PROBLEM DESCRIPTION :: Look for the word "computer" in the entries and copy every line where it shows up.

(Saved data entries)

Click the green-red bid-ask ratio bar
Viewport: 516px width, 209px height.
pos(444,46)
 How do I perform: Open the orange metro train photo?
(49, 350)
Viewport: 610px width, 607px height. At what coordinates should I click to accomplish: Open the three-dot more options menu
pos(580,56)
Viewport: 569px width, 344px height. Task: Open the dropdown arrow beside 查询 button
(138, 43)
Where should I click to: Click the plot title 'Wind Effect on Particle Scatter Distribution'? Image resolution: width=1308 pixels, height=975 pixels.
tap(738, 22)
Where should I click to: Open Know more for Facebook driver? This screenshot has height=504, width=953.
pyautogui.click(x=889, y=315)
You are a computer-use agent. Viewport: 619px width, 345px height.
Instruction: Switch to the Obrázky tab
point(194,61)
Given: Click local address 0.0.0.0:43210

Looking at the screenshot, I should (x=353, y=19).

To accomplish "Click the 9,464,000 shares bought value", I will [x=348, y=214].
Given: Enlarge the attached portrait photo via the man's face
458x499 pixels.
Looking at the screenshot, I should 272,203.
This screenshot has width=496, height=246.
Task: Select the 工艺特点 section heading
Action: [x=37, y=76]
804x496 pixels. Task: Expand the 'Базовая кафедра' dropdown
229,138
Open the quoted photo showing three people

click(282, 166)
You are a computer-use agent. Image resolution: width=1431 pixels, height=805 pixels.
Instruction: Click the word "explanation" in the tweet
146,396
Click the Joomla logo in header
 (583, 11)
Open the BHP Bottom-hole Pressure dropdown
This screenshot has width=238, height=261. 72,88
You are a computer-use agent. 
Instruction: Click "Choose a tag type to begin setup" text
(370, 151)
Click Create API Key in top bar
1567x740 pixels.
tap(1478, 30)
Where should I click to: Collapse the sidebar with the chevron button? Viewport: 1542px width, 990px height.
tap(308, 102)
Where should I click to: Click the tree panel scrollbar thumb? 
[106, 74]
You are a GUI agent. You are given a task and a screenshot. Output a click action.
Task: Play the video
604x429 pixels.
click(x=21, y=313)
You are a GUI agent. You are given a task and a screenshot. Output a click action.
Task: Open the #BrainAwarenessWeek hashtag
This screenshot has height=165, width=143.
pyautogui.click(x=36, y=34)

ANSWER TO THIS TASK ::
You are a computer-use agent. Viewport: 619px width, 345px height.
You are a computer-use agent. Image resolution: width=1431 pixels, height=805 pixels.
You are a computer-use agent. 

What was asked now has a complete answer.